- [Work instruction]: Beginning with the line below that contains "Privacy (72, 1620)" and ending with the line that contains "Affiliate Program (87, 2028)", copy every line exactly. Copy nothing else.

- [Material shown]:
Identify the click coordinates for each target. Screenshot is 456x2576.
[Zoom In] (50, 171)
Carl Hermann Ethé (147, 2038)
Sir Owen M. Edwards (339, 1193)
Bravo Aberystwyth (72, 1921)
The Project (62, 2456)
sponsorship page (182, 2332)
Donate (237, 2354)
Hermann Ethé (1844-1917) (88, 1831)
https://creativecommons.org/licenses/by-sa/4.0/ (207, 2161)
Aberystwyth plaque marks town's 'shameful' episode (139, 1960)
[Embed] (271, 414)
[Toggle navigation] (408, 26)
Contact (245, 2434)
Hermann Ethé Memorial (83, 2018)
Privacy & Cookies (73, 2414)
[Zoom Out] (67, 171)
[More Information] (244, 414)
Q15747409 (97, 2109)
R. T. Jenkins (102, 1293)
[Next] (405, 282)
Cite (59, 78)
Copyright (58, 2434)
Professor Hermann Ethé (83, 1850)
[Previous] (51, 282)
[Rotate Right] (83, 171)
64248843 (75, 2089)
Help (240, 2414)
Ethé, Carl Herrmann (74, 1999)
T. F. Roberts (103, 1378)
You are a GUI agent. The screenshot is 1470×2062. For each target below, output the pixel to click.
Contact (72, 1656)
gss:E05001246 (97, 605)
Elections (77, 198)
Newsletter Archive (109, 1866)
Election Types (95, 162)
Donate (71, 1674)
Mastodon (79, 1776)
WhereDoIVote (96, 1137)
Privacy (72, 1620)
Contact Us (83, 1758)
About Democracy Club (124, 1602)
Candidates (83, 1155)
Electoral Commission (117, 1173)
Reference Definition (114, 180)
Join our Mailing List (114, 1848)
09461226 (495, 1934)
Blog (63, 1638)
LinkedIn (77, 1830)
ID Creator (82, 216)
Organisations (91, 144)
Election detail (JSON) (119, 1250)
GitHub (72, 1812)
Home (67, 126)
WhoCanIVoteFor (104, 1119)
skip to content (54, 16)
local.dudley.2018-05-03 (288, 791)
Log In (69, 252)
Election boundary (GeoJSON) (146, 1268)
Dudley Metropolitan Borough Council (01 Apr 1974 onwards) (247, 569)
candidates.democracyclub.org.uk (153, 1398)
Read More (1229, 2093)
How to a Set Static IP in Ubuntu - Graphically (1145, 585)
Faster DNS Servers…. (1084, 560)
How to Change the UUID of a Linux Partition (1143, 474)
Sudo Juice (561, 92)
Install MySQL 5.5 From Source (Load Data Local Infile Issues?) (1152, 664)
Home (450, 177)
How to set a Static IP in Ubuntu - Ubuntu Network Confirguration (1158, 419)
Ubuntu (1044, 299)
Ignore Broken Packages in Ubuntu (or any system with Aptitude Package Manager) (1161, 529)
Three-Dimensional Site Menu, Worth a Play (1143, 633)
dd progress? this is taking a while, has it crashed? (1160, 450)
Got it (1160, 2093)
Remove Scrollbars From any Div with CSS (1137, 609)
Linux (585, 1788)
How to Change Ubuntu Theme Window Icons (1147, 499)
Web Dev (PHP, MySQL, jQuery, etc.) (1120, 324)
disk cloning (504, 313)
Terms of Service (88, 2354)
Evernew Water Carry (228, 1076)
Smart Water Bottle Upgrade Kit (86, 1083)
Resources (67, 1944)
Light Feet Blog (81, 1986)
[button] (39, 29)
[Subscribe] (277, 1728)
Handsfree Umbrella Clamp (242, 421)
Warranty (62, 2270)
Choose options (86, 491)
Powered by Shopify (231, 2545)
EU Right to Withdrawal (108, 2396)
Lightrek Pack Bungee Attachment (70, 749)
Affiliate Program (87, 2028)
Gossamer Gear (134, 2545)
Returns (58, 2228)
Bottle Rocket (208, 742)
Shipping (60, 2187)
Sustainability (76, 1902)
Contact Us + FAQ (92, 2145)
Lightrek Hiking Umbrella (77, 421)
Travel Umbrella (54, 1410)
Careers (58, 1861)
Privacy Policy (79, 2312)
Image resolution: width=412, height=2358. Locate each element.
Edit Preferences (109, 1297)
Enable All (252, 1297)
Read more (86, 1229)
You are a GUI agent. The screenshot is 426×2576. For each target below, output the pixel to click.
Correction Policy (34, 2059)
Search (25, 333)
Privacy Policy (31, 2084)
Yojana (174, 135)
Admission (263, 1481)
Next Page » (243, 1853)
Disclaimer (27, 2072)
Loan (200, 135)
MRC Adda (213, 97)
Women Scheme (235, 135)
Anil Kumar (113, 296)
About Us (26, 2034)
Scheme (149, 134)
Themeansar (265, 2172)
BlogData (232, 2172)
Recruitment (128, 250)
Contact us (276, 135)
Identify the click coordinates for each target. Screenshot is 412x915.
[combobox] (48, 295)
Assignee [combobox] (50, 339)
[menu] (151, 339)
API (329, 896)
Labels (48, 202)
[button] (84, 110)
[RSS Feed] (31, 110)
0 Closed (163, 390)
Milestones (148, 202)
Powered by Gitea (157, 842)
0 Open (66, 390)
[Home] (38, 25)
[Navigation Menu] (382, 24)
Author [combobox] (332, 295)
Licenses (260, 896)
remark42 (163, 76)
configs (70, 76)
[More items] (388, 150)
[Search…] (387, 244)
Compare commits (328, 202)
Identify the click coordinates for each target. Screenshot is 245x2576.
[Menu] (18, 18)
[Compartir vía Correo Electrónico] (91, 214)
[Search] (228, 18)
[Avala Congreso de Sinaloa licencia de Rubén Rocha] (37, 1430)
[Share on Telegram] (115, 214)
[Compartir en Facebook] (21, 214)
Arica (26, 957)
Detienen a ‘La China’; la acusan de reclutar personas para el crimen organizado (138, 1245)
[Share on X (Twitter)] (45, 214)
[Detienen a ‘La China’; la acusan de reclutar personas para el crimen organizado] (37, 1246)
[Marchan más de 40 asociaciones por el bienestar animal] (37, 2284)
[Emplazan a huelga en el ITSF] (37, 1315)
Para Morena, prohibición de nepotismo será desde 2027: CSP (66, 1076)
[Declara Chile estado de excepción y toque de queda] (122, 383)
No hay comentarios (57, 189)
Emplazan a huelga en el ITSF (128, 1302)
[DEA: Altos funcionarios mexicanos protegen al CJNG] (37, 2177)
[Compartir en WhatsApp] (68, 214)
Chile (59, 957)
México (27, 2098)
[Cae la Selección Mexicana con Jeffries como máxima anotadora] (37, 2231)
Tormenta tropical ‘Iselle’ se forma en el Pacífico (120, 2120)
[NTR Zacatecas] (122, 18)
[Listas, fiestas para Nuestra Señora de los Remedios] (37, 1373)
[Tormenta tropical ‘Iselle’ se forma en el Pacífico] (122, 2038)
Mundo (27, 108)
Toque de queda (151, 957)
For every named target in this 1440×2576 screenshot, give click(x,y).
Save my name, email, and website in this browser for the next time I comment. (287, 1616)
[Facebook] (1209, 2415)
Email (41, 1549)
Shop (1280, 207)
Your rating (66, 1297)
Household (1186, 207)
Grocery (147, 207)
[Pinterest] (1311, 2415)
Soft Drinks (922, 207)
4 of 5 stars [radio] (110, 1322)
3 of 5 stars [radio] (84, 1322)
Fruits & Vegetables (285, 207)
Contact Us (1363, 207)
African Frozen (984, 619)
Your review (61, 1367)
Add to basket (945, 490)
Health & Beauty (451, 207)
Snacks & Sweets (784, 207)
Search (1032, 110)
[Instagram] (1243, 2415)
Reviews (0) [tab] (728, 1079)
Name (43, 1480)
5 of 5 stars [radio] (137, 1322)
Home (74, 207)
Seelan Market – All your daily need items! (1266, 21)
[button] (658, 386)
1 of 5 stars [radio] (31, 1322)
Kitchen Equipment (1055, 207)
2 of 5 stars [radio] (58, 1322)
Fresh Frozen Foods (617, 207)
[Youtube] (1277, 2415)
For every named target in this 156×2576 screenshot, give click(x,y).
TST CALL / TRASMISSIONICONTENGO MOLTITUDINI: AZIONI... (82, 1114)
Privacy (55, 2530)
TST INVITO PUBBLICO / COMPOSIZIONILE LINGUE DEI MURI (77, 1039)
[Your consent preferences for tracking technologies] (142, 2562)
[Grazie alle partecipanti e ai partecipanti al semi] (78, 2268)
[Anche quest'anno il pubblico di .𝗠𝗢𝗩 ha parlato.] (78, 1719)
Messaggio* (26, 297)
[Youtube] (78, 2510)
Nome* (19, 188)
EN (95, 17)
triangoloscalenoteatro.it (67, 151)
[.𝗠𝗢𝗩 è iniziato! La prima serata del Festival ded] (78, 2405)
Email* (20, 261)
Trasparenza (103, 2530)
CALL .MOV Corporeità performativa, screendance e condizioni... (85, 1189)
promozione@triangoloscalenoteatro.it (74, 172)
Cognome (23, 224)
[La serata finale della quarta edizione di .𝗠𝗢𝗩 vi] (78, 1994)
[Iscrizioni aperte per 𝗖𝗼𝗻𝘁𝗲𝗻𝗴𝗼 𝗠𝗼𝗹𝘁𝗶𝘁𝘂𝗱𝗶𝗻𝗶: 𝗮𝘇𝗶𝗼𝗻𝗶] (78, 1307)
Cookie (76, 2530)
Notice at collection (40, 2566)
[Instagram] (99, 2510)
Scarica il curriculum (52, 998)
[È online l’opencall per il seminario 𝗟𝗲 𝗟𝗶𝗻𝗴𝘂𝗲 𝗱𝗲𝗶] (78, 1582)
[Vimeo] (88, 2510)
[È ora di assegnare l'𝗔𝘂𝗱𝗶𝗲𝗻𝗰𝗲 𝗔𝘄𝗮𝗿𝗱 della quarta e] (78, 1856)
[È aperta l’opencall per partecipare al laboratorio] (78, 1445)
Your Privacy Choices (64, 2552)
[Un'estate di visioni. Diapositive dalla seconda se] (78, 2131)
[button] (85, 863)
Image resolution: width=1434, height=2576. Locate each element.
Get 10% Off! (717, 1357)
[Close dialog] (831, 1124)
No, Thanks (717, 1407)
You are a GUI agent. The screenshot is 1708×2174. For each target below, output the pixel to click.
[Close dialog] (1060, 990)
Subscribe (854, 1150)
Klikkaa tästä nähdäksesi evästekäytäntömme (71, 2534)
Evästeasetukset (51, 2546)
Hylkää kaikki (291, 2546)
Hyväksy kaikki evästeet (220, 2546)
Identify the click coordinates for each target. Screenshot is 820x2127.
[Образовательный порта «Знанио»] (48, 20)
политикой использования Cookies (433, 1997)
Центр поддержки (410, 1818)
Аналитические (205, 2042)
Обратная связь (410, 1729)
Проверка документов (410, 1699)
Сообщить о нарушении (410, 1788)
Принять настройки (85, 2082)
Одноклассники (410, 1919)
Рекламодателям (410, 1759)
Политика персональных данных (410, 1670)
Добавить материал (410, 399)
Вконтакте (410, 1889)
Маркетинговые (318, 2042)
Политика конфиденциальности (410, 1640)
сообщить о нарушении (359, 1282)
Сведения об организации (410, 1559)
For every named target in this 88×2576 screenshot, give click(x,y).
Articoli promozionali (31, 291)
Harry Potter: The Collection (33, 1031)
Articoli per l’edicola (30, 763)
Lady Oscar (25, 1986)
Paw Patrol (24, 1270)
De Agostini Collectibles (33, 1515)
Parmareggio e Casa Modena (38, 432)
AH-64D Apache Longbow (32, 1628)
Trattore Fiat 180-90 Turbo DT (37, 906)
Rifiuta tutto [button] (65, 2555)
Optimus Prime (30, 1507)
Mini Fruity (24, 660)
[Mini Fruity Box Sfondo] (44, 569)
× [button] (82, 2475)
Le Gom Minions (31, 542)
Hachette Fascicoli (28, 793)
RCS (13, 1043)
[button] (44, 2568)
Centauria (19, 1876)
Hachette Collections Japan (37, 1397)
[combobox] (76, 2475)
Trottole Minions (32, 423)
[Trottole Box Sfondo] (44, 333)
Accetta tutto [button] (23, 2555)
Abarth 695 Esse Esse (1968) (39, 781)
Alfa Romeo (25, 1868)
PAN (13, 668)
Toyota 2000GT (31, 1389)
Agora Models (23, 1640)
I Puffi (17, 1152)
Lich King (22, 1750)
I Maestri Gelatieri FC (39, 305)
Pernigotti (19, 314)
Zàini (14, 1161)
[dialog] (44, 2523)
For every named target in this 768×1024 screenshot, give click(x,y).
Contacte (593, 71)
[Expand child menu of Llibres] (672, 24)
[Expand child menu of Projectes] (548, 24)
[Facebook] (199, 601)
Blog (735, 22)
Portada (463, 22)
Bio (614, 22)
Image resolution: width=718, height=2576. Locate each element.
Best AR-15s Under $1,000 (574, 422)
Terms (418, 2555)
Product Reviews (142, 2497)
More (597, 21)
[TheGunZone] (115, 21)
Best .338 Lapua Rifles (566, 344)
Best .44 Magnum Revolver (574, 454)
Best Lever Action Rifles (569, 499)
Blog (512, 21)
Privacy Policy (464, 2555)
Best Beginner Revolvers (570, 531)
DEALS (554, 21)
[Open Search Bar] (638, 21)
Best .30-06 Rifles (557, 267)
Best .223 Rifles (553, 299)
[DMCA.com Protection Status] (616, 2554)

- [Your solution]:
Privacy (72, 1620)
Contact Us (83, 1758)
About Democracy Club (124, 1602)
Candidates (83, 1155)
Electoral Commission (117, 1173)
Reference Definition (114, 180)
Join our Mailing List (114, 1848)
09461226 (495, 1934)
Blog (63, 1638)
LinkedIn (77, 1830)
ID Creator (82, 216)
Organisations (91, 144)
Election detail (JSON) (119, 1250)
GitHub (72, 1812)
Home (67, 126)
WhoCanIVoteFor (104, 1119)
skip to content (54, 16)
local.dudley.2018-05-03 (288, 791)
Log In (69, 252)
Election boundary (GeoJSON) (146, 1268)
Dudley Metropolitan Borough Council (01 Apr 1974 onwards) (247, 569)
candidates.democracyclub.org.uk (153, 1398)
Read More (1229, 2093)
How to a Set Static IP in Ubuntu - Graphically (1145, 585)
Faster DNS Servers…. (1084, 560)
How to Change the UUID of a Linux Partition (1143, 474)
Sudo Juice (561, 92)
Install MySQL 5.5 From Source (Load Data Local Infile Issues?) (1152, 664)
Home (450, 177)
How to set a Static IP in Ubuntu - Ubuntu Network Confirguration (1158, 419)
Ubuntu (1044, 299)
Ignore Broken Packages in Ubuntu (or any system with Aptitude Package Manager) (1161, 529)
Three-Dimensional Site Menu, Worth a Play (1143, 633)
dd progress? this is taking a while, has it crashed? (1160, 450)
Got it (1160, 2093)
Remove Scrollbars From any Div with CSS (1137, 609)
Linux (585, 1788)
How to Change Ubuntu Theme Window Icons (1147, 499)
Web Dev (PHP, MySQL, jQuery, etc.) (1120, 324)
disk cloning (504, 313)
Terms of Service (88, 2354)
Evernew Water Carry (228, 1076)
Smart Water Bottle Upgrade Kit (86, 1083)
Resources (67, 1944)
Light Feet Blog (81, 1986)
[button] (39, 29)
[Subscribe] (277, 1728)
Handsfree Umbrella Clamp (242, 421)
Warranty (62, 2270)
Choose options (86, 491)
Powered by Shopify (231, 2545)
EU Right to Withdrawal (108, 2396)
Lightrek Pack Bungee Attachment (70, 749)
Affiliate Program (87, 2028)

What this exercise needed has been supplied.